Reproduce the listing in full, pictures excluded.
Source information below:
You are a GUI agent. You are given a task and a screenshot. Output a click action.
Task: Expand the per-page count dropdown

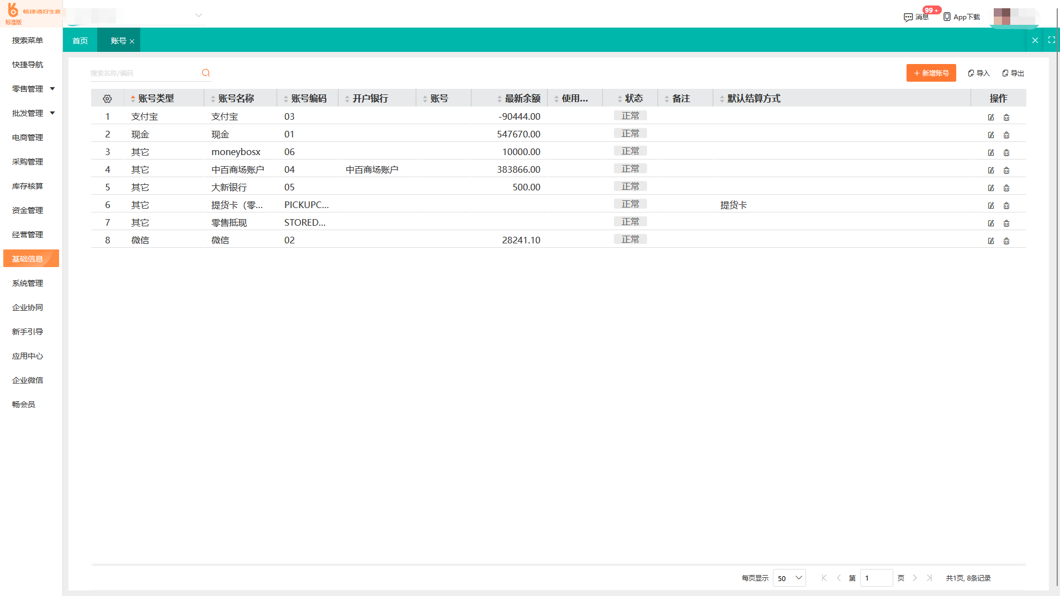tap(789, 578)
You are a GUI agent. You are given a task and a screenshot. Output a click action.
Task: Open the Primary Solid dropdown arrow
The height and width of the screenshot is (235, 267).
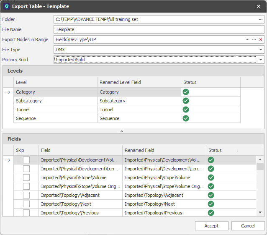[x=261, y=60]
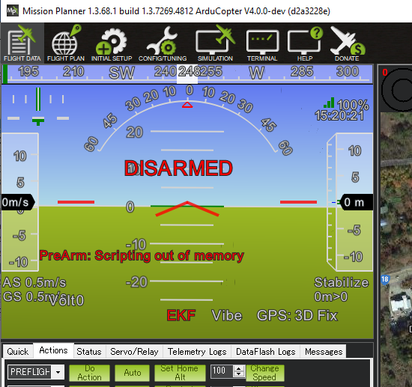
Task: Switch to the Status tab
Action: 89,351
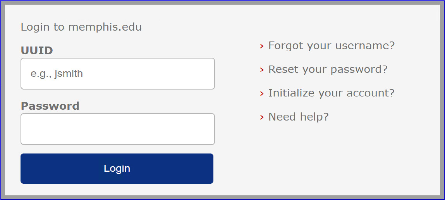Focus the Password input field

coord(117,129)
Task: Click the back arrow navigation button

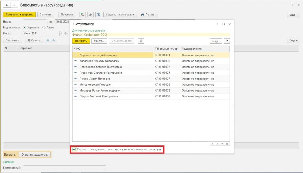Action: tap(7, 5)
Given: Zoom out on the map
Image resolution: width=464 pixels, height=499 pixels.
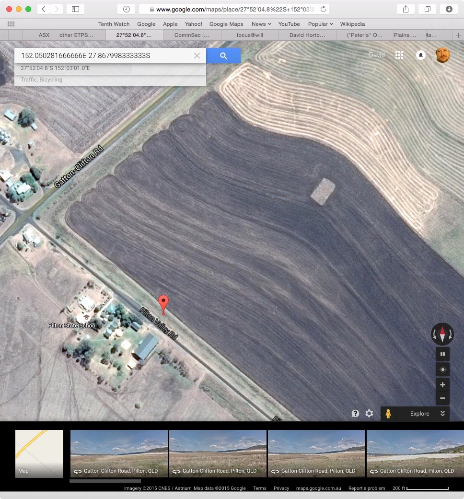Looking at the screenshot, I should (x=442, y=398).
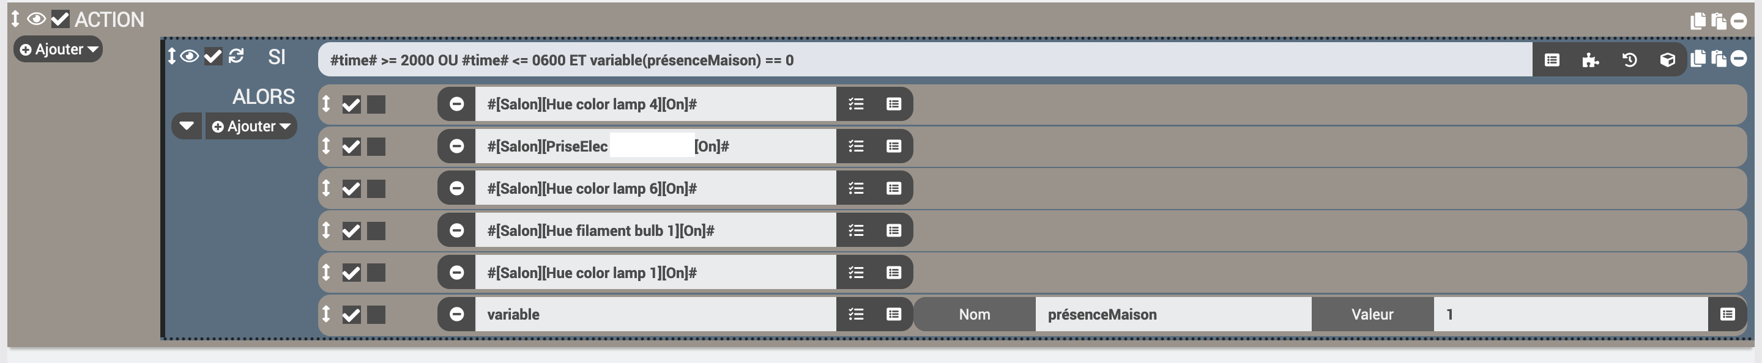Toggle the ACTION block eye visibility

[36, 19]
End of Source information.
__Response__
You are a GUI agent. You are given a task and a screenshot. Output a click action.
Task: Expand the per-page count dropdown

tap(789, 578)
You are a GUI agent. You are given a task and a screenshot. Output a click action.
Task: Open the Primary Solid dropdown arrow
The height and width of the screenshot is (235, 267).
[x=261, y=60]
Task: Switch to the Status tab
Action: 89,351
Focus the Password input field

coord(117,129)
Task: Click the back arrow navigation button

Action: tap(7, 5)
Given: Zoom out on the map
Image resolution: width=464 pixels, height=499 pixels.
Looking at the screenshot, I should (x=442, y=398).
Toggle the ACTION block eye visibility

[36, 19]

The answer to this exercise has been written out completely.